** Task details **
All lines before the one containing "Task: Open the GOLD banking menu", plus that line itself, are to be printed exactly as they appear below.

** Data for the task **

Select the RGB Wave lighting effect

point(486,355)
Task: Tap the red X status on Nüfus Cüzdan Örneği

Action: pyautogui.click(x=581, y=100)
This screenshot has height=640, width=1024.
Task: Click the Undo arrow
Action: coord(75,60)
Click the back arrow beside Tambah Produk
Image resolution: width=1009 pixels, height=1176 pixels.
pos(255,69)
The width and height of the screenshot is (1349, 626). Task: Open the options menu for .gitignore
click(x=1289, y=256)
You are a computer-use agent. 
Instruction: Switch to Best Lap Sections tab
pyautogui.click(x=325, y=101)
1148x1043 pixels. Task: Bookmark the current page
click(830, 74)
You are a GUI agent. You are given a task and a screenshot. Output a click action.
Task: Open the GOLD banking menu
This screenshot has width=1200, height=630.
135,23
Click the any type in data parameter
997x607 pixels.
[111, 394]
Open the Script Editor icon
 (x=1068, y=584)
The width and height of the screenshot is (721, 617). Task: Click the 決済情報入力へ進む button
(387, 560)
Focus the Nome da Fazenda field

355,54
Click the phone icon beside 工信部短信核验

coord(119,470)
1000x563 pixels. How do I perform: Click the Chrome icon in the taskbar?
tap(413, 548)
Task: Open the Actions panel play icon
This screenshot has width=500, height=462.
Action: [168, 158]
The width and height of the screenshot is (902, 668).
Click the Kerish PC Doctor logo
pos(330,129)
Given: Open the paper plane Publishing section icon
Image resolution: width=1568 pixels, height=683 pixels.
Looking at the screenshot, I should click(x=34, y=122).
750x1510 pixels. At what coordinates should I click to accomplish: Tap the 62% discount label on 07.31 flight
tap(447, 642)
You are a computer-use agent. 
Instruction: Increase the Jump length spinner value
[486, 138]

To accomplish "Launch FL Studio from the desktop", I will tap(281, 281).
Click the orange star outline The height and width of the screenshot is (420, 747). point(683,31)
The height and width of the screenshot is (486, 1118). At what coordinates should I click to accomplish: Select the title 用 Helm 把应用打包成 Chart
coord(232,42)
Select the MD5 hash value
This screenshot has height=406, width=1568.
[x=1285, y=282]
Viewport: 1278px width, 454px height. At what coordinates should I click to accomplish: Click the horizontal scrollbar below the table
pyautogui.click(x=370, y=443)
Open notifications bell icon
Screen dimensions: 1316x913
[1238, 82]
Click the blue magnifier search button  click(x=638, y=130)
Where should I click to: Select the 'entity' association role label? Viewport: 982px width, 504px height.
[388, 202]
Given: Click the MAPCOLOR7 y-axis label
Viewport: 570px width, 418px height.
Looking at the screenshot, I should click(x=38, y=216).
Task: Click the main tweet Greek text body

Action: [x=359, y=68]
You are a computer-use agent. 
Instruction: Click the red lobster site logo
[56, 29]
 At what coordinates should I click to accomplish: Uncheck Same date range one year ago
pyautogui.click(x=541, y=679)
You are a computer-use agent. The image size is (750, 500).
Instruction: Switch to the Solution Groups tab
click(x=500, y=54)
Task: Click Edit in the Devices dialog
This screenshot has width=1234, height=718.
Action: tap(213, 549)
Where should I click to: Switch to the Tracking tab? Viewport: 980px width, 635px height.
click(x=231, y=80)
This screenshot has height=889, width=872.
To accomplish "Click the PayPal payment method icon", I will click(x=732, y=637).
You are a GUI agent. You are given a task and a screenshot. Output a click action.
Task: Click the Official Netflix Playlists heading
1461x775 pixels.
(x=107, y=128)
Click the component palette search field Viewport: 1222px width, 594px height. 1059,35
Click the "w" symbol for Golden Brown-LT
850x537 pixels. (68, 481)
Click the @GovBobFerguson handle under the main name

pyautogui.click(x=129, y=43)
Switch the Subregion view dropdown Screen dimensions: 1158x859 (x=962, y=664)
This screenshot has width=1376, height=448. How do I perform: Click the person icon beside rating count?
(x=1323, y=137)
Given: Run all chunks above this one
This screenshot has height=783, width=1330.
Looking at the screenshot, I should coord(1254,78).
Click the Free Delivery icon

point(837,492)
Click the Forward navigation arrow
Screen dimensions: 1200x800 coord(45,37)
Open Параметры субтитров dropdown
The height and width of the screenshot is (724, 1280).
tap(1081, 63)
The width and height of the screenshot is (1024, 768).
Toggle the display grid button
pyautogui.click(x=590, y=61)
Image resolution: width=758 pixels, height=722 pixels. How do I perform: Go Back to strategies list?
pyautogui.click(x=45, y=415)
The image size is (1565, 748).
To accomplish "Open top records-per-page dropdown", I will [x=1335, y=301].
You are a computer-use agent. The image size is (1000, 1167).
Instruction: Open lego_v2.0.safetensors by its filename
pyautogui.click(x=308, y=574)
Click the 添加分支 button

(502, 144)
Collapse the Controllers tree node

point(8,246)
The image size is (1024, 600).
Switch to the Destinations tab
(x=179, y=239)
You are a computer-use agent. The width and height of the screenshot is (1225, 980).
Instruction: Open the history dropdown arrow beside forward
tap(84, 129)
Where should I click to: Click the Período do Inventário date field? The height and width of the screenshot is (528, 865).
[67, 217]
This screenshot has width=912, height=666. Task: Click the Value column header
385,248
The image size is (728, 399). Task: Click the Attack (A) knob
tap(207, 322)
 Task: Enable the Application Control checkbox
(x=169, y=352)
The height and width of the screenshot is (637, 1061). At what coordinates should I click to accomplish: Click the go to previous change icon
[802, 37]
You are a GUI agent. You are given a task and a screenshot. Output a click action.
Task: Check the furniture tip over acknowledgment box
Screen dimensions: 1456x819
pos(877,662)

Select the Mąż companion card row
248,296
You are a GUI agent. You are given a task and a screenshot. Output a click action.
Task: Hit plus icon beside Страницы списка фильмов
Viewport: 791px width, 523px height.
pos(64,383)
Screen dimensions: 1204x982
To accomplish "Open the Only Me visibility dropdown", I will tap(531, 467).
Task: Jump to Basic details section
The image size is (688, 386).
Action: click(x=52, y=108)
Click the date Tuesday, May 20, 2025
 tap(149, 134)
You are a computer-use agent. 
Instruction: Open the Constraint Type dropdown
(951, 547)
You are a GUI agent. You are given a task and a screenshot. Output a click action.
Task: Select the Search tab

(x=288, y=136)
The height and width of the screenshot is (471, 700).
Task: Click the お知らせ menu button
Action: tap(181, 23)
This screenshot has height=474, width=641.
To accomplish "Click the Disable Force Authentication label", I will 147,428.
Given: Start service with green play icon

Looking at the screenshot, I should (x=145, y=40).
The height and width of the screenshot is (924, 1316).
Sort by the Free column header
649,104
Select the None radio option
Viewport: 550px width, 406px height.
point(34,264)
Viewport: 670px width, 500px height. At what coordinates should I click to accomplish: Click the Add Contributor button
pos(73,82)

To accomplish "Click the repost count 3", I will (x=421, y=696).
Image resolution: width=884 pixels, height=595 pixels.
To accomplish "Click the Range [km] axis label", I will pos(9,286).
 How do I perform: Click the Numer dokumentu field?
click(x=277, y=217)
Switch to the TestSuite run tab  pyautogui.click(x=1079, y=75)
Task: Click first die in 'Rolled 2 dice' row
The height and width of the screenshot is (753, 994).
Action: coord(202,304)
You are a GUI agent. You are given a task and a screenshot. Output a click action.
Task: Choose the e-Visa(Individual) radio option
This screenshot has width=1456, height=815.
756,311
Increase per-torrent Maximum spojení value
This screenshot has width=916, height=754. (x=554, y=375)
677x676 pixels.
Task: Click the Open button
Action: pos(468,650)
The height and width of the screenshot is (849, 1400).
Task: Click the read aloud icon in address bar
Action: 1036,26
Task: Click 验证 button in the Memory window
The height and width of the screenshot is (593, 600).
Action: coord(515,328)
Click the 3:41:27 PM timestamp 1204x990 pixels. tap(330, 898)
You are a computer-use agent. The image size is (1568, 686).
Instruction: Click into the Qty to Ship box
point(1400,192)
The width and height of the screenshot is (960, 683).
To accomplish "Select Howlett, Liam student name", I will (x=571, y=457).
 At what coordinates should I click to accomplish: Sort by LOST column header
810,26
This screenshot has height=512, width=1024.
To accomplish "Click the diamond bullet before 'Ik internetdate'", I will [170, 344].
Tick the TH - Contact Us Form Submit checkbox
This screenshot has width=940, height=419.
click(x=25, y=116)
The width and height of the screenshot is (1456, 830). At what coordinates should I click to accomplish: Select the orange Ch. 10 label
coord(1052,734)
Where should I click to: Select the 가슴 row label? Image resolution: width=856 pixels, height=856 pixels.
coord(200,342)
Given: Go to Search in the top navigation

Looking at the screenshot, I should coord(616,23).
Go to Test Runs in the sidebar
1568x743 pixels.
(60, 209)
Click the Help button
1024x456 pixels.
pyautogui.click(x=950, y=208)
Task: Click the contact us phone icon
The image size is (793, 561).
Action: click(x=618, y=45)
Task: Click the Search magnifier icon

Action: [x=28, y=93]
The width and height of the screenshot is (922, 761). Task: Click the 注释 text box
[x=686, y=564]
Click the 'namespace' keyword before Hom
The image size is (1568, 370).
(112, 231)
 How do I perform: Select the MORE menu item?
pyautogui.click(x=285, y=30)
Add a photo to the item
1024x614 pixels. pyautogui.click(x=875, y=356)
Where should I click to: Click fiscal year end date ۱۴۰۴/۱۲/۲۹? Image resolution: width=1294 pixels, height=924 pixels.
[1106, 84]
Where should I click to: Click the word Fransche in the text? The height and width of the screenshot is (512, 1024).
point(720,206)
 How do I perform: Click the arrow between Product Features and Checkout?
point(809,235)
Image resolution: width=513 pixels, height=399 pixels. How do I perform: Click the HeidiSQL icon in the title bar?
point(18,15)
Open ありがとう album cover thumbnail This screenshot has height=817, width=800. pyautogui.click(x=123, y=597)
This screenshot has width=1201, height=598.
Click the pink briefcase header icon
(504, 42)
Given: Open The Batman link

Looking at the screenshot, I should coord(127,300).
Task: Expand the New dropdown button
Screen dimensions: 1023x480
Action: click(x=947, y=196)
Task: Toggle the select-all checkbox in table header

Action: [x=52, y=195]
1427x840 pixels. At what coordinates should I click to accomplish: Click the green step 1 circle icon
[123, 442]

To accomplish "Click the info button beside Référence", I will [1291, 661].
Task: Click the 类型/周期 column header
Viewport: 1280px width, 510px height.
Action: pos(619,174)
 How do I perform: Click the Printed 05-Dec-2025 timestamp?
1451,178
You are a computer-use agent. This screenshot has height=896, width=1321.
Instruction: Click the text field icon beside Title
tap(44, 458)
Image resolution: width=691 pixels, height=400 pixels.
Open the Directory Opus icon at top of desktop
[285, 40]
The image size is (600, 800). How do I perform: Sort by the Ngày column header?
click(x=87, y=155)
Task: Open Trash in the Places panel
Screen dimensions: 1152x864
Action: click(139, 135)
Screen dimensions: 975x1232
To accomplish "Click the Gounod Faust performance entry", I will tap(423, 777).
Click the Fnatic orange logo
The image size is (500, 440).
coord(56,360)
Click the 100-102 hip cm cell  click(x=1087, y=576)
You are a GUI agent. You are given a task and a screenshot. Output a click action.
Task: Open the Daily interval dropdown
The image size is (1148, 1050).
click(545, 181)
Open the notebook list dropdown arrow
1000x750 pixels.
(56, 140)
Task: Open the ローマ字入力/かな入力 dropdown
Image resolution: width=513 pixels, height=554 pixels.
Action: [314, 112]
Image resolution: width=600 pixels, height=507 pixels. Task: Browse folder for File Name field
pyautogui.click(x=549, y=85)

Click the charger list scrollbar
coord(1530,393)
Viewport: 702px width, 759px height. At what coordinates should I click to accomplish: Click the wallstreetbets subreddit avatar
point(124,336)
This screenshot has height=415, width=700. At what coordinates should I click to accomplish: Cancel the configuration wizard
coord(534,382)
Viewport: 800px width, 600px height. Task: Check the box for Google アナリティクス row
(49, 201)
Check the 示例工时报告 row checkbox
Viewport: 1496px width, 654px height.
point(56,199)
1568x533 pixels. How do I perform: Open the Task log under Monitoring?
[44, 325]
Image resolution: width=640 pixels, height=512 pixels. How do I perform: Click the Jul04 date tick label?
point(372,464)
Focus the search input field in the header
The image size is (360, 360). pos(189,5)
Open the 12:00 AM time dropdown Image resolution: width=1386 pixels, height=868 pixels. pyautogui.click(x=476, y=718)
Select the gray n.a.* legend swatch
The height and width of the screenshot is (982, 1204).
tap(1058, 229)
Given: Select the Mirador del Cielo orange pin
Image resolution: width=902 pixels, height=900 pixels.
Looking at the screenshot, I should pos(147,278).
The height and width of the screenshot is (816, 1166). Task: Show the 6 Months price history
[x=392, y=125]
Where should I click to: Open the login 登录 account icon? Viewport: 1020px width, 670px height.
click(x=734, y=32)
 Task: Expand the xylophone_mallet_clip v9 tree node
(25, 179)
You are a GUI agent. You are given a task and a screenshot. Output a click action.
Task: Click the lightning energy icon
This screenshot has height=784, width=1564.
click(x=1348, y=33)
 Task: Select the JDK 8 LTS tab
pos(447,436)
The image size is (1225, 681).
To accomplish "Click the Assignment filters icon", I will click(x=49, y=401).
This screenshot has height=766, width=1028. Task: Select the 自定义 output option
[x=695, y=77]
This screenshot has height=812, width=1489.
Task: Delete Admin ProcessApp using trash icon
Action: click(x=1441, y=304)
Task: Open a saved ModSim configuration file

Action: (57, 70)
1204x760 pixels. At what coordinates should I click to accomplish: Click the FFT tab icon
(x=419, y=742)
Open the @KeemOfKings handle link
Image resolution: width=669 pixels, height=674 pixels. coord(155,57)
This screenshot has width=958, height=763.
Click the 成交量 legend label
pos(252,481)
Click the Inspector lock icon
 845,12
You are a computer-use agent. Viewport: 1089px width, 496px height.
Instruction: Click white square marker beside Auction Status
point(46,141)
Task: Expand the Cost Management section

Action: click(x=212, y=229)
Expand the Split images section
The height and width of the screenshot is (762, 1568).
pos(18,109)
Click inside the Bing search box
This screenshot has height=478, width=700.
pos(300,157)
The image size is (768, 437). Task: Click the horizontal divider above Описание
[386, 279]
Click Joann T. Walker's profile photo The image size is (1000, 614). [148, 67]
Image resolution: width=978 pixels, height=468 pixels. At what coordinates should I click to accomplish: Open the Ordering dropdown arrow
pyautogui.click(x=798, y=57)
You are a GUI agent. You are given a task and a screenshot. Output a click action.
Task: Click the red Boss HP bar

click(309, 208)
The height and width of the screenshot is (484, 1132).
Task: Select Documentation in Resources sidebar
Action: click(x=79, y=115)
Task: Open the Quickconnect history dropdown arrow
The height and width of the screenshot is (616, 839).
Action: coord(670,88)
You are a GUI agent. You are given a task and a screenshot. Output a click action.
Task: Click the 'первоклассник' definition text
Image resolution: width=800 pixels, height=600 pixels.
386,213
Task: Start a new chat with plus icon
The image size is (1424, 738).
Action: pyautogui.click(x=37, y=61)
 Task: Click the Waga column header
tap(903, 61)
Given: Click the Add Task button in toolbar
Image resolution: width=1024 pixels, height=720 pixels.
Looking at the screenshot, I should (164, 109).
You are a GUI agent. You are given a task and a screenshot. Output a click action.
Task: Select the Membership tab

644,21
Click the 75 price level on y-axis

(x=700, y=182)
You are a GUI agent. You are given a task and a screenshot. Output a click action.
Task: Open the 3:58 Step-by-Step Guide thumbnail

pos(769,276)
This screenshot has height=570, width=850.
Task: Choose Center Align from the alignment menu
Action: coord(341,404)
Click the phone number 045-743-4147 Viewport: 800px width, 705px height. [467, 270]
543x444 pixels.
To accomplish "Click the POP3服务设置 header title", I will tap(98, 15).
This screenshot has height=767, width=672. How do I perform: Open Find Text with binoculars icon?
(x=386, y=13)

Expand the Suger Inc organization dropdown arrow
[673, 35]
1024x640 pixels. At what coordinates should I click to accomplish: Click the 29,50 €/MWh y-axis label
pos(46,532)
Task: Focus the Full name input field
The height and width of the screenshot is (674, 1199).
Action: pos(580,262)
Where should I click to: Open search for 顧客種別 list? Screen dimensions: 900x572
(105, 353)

** Answer **
Select the RGB Wave lighting effect

point(486,355)
Task: Tap the red X status on Nüfus Cüzdan Örneği

Action: pyautogui.click(x=581, y=100)
This screenshot has height=640, width=1024.
Task: Click the Undo arrow
Action: coord(75,60)
Click the back arrow beside Tambah Produk
Image resolution: width=1009 pixels, height=1176 pixels.
pos(255,69)
The width and height of the screenshot is (1349, 626). Task: Open the options menu for .gitignore
click(x=1289, y=256)
You are a computer-use agent. 
Instruction: Switch to Best Lap Sections tab
pyautogui.click(x=325, y=101)
1148x1043 pixels. Task: Bookmark the current page
click(830, 74)
You are a GUI agent. You are given a task and a screenshot. Output a click action.
Task: Open the GOLD banking menu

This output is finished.